The Second Law of Thermodynamics: Memoirs (1899)[edit]

Preface, by William Francis Magie, editor & translator of these Memoirs of Carnot, Clausius and Thomson; source.
  • After the invention of the steam-engine in its present form by James Watt, the attention of engineers and of scientific men was directed to the problem of its further improvement. With this end in view, the young Sadi Carnot, in 1824, published the Réflexions sur la Puissance Motrice du Feu... Carnot examined the relations between heat and the work done by heat used in an ideal engine, and by reducing the problem to its simplest form... establish[ed] the conditions upon which the economical working of all heat-engines depends. ...[T]hough the proof was invalid, the proposition remained true, and carried with it the truth of such of Carnot’s deductions as were based solely upon it.
  • Carnot’s memoir remained for a long time unappreciated, and it was not until use was made of it by William Thomson (now Lord Kelvin), in 1848, to establish an absolute scale of temperature, that the merits of the method proposed in it were recognized.
  • [Thomson] found that Carnot’s proposition could no longer be proved by denying the possibility of “the perpetual motion,” and was led to lay down a second fundamental principle to serve in the demonstration. This principle [published in Thomson's memoir of March, 1851] is now called the Second Law of Thermodynamics.
  • In [1850]... Clausias... lays down a principle for use in the demonstration of Carnot’s proposition, which, while not the same in form as Thomson’s, is the same in content, and ranks as another statement of the Second Law of Thermodynamics. Clausius followed up this paper by others, and subsequently published a book in which the subject of Thermodynamics was given a systematic treatment, and in which he introduced and developed the important function called by him the entropy.

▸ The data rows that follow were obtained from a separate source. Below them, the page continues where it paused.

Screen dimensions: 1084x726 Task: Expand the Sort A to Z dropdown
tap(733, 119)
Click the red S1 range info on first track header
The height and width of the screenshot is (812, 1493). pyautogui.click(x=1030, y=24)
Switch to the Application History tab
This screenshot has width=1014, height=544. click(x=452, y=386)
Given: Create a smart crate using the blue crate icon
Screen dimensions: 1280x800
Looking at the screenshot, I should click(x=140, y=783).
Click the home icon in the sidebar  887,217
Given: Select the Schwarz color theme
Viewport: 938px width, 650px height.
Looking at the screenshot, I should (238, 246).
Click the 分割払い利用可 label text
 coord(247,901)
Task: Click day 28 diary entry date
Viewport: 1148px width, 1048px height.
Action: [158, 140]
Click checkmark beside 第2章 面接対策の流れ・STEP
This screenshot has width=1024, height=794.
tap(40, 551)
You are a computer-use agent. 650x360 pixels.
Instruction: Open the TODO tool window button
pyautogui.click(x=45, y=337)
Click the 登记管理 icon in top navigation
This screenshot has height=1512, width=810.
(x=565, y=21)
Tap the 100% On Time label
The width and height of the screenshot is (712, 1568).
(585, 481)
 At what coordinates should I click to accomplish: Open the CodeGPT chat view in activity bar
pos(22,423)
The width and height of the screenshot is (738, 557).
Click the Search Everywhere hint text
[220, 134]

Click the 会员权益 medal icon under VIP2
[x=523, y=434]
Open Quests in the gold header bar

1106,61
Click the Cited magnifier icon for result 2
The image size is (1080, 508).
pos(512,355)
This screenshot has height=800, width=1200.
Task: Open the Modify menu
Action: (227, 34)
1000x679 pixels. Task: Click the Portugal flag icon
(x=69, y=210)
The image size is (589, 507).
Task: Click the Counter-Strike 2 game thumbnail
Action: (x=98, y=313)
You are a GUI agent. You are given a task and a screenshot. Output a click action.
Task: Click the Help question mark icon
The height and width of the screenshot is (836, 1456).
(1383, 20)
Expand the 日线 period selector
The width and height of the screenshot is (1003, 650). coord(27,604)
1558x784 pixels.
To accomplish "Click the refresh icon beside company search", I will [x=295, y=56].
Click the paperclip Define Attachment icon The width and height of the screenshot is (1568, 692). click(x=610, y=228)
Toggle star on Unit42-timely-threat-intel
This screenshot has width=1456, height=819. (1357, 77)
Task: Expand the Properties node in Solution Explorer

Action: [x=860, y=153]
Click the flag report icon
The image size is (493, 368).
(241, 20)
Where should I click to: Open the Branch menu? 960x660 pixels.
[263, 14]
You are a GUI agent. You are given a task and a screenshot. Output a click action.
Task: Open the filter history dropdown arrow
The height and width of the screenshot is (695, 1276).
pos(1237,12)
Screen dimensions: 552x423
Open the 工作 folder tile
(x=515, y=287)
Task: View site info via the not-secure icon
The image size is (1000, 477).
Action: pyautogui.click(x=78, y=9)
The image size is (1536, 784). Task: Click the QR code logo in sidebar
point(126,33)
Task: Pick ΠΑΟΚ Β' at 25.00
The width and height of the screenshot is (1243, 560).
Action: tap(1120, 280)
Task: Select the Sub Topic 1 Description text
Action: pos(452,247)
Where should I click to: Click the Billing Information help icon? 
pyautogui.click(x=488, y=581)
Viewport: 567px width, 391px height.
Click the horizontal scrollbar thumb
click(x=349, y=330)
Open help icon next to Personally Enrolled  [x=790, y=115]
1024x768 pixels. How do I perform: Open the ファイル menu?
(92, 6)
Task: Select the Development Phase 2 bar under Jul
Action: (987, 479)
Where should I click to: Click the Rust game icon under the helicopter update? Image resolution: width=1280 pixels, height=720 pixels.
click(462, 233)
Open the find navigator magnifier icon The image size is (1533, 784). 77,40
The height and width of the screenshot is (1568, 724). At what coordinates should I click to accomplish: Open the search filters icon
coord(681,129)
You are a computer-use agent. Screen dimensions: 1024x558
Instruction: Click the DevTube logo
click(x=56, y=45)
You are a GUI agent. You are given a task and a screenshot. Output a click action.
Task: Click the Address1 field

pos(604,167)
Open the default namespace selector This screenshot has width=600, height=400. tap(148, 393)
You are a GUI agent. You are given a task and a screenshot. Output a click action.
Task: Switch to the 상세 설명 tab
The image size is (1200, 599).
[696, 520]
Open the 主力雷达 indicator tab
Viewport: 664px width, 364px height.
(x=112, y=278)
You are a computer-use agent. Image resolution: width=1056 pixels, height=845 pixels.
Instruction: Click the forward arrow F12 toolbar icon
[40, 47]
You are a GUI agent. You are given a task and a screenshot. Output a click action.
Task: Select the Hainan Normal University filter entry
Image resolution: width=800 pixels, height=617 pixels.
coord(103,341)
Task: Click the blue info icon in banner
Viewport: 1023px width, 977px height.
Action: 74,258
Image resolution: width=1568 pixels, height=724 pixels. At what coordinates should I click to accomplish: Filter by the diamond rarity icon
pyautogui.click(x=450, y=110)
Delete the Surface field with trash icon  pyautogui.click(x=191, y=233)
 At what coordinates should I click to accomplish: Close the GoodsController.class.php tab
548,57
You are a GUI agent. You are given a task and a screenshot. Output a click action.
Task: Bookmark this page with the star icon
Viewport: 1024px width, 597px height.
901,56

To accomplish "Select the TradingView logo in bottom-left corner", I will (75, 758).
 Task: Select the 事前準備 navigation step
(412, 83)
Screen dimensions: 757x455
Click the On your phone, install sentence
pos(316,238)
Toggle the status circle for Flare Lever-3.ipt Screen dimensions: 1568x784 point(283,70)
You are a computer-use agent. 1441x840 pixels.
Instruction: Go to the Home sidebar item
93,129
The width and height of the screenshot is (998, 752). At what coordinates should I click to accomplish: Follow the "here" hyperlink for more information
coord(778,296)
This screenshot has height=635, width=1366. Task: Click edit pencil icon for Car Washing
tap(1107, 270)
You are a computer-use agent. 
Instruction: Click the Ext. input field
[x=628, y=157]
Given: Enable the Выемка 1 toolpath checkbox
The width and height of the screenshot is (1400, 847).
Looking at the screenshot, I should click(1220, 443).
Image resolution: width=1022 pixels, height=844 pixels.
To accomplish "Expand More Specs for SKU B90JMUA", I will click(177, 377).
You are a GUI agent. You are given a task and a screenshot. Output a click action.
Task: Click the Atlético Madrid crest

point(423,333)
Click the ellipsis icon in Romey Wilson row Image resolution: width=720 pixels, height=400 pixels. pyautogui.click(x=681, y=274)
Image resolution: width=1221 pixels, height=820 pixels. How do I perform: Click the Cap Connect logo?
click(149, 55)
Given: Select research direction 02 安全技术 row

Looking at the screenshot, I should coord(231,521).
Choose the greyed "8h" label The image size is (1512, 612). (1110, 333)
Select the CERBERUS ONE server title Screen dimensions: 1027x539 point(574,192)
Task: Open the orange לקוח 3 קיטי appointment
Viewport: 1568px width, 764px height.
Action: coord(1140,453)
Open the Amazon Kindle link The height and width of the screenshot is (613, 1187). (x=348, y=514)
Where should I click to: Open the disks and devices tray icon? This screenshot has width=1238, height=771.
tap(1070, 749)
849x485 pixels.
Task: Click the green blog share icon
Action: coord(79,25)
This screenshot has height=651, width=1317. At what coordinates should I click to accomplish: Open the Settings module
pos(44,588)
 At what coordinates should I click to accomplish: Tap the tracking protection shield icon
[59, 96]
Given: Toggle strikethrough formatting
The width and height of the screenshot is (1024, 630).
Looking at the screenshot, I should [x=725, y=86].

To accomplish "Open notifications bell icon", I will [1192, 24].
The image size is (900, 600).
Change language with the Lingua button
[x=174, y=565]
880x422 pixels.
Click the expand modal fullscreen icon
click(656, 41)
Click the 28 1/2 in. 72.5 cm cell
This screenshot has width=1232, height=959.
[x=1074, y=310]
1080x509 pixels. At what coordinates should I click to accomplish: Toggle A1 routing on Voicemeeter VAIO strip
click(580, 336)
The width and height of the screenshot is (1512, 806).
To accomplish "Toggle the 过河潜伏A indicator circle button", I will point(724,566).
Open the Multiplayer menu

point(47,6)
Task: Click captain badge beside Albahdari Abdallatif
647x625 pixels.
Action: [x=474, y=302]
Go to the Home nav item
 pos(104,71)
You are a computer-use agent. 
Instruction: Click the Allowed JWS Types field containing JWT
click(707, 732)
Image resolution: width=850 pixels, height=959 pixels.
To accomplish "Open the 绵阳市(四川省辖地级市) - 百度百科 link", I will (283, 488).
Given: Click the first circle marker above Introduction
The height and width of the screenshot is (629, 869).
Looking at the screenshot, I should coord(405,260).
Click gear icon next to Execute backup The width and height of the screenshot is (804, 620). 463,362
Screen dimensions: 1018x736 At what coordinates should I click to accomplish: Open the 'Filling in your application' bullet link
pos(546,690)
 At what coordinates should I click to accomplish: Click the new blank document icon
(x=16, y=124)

  • The science of Thermodynamics, founded by the labors of these three illustrious men, has led to the most important developments in all departments of physical science. It has pointed out relations among the properties of bodies which could scarcely have been anticipated in any other way; it has laid the foundation for the Science of Chemical Physics; and, taken in connection with the kinetic theory of gases, as developed by Maxwell and Boltzmann, it has furnished a general view of the operations of the universe which is far in advance of any that could have been reached by purely dynamical reasoning.